Monday, October 15, 2007

News of the Day, Monday, October 15, 2007

  • We often talk here about making sure that the folks who don’t need to go to prison don’t so that there is plenty of room and time for the sociopaths who do need to. Wanna see what one of the latter looks like? This guy’s in the Picture Dictionary.
  • Here’s another guy who deserves whatever we give him, killed two cops and almost a third in TX. But here’s another point. The story is about how these incidents are growing and becoming more brutal. Which ties back to another thing we say over and over here—when the law loses its legitimacy and when justice is passed off as something someone else is responsible for, those who put their lives out there for law and justice suffer the consequences. Says a TX Ranger, "There is a basic lack of respect for authority," says Caver, who is overseeing the Odessa investigation and has noticed a significant shift in attitudes in other Texas cities. "Lately, it seems like there is a brutality and a willingness to cross a line, to take a life, even if it is a police officer. The capacity is growing, and it is disturbing."
  • OTOH, there are guys who are judged to no longer need to be in prison and live up to that, despite the histrionic politics that may accompany their release. VA politicians of both parties went wild over the parole of two convicted murderers a few years back, and Real Cost of Prisons has the rarely published story of how those guys have succeeded in turning their lives around, despite all the confident predictions that such a thing is impossible for anyone like that. It really is rare to have the media cover guys like these, and they certainly won’t hang in our minds like the two parolees in CT who failed murderously, but it can and does happen on Planet Reality when we care to travel there.

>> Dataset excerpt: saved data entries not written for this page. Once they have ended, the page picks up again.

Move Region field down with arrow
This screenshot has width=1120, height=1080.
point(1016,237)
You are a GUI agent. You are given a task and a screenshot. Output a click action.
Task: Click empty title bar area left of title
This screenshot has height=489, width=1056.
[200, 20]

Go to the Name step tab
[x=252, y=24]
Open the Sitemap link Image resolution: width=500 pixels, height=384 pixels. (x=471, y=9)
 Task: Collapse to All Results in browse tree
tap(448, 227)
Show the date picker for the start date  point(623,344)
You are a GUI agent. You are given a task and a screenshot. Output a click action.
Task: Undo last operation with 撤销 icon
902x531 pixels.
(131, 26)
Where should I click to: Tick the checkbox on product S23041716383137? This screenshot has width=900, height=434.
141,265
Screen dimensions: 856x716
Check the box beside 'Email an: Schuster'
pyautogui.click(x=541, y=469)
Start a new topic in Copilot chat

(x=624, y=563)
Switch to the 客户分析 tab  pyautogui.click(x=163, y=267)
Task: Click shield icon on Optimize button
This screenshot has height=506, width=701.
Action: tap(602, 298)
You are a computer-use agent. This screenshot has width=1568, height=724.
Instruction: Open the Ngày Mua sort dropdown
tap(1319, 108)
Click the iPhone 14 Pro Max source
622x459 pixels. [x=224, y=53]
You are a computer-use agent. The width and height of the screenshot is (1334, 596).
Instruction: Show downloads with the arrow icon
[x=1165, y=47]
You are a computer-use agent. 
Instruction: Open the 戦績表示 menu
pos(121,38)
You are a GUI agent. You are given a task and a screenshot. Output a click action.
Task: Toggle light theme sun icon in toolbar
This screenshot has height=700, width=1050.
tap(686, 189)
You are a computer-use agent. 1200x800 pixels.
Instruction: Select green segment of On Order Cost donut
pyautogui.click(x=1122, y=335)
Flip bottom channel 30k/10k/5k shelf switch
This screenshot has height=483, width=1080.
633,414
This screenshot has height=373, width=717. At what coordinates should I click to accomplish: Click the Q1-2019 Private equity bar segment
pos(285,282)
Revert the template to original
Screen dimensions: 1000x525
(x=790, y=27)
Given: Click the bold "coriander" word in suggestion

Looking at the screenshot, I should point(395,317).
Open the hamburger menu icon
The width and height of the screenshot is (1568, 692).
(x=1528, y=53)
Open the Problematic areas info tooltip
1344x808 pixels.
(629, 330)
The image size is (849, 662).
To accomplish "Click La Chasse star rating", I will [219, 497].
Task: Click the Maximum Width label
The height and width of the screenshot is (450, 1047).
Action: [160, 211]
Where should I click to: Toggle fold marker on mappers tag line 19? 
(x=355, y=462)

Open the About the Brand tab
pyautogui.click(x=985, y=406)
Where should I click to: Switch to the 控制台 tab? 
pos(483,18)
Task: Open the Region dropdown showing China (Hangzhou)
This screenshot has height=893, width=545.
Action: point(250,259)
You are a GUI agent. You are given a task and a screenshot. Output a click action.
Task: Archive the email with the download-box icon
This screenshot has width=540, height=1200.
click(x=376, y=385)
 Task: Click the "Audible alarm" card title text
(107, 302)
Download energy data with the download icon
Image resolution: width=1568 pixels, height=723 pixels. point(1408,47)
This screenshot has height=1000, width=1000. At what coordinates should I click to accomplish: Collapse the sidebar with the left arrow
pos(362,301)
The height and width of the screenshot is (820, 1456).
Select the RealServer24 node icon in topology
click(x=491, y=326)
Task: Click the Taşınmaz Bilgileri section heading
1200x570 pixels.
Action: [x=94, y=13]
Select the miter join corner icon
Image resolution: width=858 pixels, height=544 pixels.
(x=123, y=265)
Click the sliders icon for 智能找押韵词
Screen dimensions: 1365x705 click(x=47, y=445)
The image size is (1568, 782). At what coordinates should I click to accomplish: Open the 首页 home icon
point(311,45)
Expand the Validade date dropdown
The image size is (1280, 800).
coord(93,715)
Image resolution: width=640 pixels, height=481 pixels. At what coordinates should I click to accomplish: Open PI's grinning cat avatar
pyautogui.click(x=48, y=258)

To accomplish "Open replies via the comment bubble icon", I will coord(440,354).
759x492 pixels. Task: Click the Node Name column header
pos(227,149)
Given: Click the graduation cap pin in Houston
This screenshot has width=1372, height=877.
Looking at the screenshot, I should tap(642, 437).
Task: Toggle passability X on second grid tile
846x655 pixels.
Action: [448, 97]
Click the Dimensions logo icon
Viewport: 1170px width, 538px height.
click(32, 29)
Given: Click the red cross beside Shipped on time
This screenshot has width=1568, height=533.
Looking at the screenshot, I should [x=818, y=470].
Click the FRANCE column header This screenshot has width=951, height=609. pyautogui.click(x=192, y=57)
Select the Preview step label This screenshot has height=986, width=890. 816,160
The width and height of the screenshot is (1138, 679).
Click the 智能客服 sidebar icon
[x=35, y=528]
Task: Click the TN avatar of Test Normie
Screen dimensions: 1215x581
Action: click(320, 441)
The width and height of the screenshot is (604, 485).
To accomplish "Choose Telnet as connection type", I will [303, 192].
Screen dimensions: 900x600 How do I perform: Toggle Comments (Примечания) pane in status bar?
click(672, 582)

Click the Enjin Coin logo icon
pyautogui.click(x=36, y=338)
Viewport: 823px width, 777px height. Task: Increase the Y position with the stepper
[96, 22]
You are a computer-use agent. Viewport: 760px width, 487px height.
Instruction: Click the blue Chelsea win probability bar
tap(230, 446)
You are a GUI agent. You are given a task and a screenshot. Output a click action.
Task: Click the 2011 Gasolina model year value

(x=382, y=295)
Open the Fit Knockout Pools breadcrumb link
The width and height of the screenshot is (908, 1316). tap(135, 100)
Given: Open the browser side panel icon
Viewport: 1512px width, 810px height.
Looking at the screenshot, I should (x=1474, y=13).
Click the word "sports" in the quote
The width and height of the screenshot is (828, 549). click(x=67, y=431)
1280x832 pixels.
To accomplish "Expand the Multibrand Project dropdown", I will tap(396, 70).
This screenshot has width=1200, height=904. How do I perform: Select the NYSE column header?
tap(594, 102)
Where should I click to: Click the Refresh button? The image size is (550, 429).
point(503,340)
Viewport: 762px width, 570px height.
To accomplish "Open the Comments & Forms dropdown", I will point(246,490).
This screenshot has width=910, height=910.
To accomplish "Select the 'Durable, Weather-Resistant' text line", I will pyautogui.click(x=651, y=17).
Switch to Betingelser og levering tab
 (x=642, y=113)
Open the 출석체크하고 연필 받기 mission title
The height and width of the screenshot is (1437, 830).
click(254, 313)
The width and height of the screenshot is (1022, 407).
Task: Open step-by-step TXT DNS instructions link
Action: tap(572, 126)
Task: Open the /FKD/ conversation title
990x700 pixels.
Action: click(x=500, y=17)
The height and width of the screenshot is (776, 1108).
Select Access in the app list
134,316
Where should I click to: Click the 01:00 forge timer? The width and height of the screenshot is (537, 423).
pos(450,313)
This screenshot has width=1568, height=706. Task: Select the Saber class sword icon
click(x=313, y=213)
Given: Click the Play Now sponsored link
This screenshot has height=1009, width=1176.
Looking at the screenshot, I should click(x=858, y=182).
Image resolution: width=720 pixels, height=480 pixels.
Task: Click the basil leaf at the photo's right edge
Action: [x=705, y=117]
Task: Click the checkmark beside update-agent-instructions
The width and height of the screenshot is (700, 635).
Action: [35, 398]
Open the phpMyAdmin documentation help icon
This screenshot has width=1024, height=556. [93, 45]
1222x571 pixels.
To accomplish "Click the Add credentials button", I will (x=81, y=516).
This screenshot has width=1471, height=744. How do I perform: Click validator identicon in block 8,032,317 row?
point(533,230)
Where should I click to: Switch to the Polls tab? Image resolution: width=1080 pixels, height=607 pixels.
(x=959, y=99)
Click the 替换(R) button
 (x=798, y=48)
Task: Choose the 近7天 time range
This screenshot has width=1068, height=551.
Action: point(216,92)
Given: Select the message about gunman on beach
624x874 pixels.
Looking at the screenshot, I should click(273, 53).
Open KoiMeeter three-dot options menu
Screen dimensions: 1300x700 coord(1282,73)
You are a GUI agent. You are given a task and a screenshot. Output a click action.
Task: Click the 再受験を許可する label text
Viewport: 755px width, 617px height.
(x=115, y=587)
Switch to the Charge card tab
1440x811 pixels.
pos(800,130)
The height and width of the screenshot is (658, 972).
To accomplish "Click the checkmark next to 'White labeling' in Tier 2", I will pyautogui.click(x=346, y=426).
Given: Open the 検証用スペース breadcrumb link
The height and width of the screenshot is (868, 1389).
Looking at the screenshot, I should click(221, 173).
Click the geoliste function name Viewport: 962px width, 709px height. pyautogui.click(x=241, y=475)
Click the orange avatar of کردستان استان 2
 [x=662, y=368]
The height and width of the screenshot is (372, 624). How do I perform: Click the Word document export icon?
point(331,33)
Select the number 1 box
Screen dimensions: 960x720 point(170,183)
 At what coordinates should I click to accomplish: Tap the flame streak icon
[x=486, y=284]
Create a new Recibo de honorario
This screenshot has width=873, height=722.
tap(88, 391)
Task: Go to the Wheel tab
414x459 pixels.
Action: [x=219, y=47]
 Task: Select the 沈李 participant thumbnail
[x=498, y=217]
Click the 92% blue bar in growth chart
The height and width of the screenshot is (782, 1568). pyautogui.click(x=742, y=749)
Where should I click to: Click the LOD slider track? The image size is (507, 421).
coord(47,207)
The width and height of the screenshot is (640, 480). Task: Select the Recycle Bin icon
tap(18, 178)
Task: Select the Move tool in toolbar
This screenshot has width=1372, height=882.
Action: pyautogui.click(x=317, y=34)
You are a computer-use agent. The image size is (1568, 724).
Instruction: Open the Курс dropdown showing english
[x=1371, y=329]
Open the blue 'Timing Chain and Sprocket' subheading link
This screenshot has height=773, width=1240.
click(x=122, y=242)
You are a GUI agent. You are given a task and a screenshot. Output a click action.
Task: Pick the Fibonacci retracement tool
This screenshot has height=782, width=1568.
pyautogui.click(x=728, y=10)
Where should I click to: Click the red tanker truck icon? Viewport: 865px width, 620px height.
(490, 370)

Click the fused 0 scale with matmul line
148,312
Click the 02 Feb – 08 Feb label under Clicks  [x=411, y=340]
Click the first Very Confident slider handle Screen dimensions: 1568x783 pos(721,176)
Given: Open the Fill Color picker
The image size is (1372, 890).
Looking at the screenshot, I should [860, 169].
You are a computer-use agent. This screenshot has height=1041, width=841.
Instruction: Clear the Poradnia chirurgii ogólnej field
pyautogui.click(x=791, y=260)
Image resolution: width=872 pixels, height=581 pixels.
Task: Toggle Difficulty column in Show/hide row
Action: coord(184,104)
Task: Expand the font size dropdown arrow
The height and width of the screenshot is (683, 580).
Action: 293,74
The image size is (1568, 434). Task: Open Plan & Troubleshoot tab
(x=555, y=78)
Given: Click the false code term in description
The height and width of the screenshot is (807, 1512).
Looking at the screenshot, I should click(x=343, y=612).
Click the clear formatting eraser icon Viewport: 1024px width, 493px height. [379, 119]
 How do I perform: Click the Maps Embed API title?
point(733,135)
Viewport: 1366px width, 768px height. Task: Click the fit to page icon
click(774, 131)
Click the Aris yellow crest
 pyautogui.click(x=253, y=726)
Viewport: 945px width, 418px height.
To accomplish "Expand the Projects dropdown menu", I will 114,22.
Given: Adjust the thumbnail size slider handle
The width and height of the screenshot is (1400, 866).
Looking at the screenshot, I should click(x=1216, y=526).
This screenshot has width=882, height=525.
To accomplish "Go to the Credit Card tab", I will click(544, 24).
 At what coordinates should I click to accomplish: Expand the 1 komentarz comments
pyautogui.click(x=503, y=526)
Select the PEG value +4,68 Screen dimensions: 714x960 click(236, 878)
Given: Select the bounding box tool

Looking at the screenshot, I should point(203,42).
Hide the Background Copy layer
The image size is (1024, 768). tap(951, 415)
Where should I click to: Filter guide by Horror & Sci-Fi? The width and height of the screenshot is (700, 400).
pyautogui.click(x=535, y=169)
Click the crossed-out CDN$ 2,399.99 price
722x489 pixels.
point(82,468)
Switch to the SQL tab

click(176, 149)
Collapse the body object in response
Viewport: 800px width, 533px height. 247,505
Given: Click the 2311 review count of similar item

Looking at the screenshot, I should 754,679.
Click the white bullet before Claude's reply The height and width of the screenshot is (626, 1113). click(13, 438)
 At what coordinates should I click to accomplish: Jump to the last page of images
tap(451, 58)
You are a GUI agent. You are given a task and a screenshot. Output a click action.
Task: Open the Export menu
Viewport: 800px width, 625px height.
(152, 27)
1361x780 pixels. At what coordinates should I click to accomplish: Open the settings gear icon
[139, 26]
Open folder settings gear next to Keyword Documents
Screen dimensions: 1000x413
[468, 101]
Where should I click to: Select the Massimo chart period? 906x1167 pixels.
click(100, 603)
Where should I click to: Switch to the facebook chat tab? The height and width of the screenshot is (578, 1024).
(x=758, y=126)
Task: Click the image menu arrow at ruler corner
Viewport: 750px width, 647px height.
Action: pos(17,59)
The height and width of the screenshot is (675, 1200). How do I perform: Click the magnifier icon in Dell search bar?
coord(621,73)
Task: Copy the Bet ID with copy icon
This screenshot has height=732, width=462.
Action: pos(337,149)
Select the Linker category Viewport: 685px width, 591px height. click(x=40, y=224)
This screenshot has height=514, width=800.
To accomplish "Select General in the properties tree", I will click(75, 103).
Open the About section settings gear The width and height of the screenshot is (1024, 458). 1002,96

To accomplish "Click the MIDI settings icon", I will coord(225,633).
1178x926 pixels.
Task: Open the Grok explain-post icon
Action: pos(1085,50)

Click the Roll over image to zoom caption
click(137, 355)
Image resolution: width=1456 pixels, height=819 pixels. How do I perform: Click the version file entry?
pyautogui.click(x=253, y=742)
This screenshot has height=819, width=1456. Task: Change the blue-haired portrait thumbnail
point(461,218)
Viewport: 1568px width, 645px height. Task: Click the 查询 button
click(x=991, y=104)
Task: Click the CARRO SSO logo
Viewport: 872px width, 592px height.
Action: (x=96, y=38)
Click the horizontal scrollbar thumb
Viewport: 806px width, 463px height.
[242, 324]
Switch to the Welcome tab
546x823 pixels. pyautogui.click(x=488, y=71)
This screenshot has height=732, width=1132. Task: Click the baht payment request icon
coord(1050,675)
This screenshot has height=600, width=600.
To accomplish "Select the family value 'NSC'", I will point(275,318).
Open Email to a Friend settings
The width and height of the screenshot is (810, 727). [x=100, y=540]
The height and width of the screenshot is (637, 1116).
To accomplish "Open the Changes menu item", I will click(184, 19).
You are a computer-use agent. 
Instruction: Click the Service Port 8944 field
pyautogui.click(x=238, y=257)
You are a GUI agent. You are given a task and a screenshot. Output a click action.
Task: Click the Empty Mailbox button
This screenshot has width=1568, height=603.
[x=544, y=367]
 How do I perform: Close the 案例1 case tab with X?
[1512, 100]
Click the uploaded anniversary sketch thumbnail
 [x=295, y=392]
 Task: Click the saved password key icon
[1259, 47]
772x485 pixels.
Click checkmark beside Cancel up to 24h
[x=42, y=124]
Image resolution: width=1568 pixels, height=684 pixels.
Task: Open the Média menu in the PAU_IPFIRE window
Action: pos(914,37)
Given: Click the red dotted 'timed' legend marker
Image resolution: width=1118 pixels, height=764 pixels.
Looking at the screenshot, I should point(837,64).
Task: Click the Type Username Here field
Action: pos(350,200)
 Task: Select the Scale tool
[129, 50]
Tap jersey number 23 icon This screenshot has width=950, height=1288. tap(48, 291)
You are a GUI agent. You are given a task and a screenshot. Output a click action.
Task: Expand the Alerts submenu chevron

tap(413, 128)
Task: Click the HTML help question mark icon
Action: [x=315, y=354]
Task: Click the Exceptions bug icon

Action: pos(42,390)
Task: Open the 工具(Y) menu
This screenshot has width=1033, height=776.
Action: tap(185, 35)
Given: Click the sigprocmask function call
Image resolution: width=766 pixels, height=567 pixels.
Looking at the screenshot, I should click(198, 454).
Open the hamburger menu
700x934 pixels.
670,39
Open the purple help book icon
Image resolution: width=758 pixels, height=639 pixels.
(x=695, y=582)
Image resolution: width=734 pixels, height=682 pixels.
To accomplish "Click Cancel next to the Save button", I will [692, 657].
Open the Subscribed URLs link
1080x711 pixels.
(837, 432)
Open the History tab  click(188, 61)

  • CT facing up to the problem of having few to no residential placement programs for sex offenders, meaning that at least one guy may be homeless, which should keep him away from children pretty effectively.
  • Planning more prison capacity in ME even as the governor there tries to put the state over the county jails.
  • Meanwhile, OR looks ready to add several thousand prison beds by adopting yet-another mandatory minimum initiative, this time for drug and property offenders, increasing their inmate pops by a third. The legislator behind it has won these efforts before and says the costs sound okay to him. So it must be okay.
  • Good evidence that doing coke while pregnant does indeed mess up your later kid: Prenatal exposure to cocaine may have a lasting effect on a child's growth, new findings suggest. In a study of 224 children followed from birth to age 10, researchers found that those whose mothers had used cocaine during the first trimester tended to grow at a slower rate than their peers. On average, these children were smaller in terms of height, weight and head circumference by the age of 10, the study authors report in the journal Pediatrics. Past research has tied prenatal cocaine exposure to a number of developmental delays and behavioral problems in childhood. Some studies, though not all, have also found that exposure to the drug may slow infants' growth -- and the long-term effects have not been clear.
  • Sometimes, like movie trailers, if you see the headline, you’ve gotten the whole story: Cannabis Use, Effect And Potential Therapy For Alzheimer's, MS and Parkinson's. [And while you’re at Science Daily, treat yourself to a full report on how opioids control pain and reward and therefore addictive behaviors.]
  • Congress considering guideline to let judges release terminally ill offenders to die at home, doubtful that DOJ will put it into effect. To quote: A Justice Department official last year called the proposed guidelines "an excess of permissiveness" that could be "an incitement to prisoners" to file lawsuits.” Compassionate conservatism.